Data section:
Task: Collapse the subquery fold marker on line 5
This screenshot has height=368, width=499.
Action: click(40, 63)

...

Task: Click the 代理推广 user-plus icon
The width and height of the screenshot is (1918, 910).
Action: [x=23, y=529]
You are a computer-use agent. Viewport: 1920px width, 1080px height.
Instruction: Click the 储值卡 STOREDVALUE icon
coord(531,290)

Exercise requirements:
Look over the listing and say how many lines hold the string "Task". Nothing but the number is needed.

Solution to this problem:
2